_SOURCE PASSAGE:_

<<<<

Picture a law firm with thousands of lawyers at its disposal, hundreds of employees, and annual revenues approaching Am Law 200 territory. Its U.S. Supreme Court record is unmatched by a key measure. This year it lured a former Cravath, Swaine & Moore partner to its ranks of senior litigators.

But this is no traditional law firm partnership. It's a right-leaning Christian legal non-profit, alternately admired as a legal bulwark and reviled as a hate group for its advocacy on flashpoint social issues such as homosexuality and abortion.

Next month the group, Alliance Defending Freedom, will celebrate 25 years of “protecting the right to share and live out the Gospel by defending religious freedom, the sanctity of life, and marriage and family,” as it defines its legal mission. As it approaches is anniversary, its influence in the capital and beyond is larger than ever before.

ADF's Big Year

The 2018 calendar year served as something of a banner year for ADF: It won multiple times at the Supreme Court in some of the year's most politically fraught cases and saw ADF alumni tapped for top legal jobs ranging from a federal appeals court judgeship to overseeing communications at Main Justice.

Formed in 1994 as “Alliance Defense Fund,” by prominent evangelicals James Dobson of Focus on the Family and Bill Bright of Campus Crusade for Christ, ADF had already scored a pair of victories at the Supreme Court by the following year. Alan Sears was then its founding CEO of ADF and its first attorney on staff.  A quarter-century later, its high court record remains chief among its accomplishments.

>>>>

_ENTRIES SHOWN:_
<<<<

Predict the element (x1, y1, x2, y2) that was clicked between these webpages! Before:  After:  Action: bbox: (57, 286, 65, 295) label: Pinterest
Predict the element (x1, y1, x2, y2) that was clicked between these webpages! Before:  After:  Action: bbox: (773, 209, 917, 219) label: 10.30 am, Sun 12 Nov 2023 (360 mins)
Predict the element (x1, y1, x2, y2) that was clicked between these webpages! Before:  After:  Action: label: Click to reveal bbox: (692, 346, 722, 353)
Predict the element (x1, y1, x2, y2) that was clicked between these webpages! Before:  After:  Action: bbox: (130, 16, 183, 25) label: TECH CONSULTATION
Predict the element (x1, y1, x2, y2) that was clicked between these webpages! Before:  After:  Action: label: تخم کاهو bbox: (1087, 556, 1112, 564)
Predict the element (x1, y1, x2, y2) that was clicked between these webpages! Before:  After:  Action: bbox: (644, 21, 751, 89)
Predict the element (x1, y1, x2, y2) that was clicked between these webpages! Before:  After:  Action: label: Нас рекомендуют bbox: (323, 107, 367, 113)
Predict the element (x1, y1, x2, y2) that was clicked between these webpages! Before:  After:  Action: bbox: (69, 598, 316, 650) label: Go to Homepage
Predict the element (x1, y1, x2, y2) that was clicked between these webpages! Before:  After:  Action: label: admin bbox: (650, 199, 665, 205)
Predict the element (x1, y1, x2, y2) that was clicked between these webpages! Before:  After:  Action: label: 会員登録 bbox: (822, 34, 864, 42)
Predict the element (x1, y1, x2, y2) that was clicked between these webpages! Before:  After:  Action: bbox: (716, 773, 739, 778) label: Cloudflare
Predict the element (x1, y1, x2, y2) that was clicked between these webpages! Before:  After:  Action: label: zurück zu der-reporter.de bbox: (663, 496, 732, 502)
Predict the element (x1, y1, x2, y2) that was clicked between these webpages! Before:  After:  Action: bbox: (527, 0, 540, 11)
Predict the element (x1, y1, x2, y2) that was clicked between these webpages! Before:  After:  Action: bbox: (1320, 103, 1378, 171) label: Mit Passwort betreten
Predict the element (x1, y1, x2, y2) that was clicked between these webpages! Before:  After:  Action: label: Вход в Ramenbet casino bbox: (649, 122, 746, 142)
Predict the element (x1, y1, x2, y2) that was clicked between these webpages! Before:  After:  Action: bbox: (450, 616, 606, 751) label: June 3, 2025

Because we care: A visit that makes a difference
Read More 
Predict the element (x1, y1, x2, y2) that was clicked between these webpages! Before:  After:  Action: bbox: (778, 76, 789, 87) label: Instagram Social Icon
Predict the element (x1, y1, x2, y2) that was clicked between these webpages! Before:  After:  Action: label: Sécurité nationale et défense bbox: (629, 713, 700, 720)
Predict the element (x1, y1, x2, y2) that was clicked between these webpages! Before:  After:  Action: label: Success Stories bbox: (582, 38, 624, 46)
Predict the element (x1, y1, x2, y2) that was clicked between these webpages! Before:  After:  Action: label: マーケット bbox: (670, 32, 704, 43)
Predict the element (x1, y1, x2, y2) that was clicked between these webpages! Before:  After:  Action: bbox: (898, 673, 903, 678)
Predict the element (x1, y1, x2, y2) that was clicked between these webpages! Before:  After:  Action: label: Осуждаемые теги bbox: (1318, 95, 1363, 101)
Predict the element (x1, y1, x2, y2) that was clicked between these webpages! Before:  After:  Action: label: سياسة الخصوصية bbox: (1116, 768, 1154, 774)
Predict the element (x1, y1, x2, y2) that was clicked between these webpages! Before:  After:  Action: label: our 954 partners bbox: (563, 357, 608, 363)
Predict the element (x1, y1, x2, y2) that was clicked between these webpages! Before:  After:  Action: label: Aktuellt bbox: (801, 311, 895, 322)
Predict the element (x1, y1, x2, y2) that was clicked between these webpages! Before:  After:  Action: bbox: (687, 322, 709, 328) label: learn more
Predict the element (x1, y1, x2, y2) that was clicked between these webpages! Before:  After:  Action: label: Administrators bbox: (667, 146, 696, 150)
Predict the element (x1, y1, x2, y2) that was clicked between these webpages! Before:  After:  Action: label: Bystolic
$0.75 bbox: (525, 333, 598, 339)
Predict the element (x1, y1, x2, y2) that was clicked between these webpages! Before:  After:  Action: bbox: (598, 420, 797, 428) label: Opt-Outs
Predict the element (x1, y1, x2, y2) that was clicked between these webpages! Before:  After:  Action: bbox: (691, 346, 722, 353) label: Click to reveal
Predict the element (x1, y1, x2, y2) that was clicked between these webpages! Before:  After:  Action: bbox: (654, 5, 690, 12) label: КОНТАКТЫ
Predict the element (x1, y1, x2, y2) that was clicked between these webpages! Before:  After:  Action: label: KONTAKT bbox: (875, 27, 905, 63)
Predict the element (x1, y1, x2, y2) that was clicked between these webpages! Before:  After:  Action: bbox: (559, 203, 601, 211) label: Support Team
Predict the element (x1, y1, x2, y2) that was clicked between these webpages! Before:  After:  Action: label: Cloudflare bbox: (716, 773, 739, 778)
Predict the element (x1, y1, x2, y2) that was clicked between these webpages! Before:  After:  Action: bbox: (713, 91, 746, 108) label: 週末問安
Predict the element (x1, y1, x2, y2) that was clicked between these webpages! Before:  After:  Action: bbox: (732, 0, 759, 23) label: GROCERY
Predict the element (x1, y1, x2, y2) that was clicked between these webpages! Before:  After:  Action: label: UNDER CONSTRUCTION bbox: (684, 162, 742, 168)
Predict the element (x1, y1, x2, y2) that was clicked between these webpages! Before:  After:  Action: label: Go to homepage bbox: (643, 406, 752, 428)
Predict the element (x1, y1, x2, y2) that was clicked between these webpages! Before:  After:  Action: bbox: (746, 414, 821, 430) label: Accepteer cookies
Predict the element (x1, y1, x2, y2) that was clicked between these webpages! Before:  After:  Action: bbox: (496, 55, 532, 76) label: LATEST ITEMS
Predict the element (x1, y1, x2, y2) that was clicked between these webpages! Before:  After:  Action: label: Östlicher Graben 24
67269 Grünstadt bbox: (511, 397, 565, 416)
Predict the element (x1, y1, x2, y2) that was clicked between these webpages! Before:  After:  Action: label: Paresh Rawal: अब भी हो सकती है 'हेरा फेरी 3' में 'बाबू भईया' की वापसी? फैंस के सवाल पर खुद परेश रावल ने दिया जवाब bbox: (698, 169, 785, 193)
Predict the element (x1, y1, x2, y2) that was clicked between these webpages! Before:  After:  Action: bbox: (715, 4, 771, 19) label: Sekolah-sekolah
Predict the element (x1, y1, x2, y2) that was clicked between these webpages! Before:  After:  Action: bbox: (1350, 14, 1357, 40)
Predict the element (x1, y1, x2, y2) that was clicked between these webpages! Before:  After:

>>>>

_EXERCISE 1:_
In the article on Alliance Defending Freedom, replace "law firm" with "legal practice" and write out everything from "Picture a law firm with" down to "than ever before.".
_EXERCISE 2:_
List each line of the records that contains the string "Cloudflare".
The text and the records are unrelated to each other.

_FINISHED ANSWER 1:_
Picture a legal practice with thousands of lawyers at its disposal, hundreds of employees, and annual revenues approaching Am Law 200 territory. Its U.S. Supreme Court record is unmatched by a key measure. This year it lured a former Cravath, Swaine & Moore partner to its ranks of senior litigators.

But this is no traditional legal practice partnership. It's a right-leaning Christian legal non-profit, alternately admired as a legal bulwark and reviled as a hate group for its advocacy on flashpoint social issues such as homosexuality and abortion.

Next month the group, Alliance Defending Freedom, will celebrate 25 years of “protecting the right to share and live out the Gospel by defending religious freedom, the sanctity of life, and marriage and family,” as it defines its legal mission. As it approaches is anniversary, its influence in the capital and beyond is larger than ever before.

_FINISHED ANSWER 2:_
Predict the element (x1, y1, x2, y2) that was clicked between these webpages! Before:  After:  Action: bbox: (716, 773, 739, 778) label: Cloudflare
Predict the element (x1, y1, x2, y2) that was clicked between these webpages! Before:  After:  Action: label: Cloudflare bbox: (716, 773, 739, 778)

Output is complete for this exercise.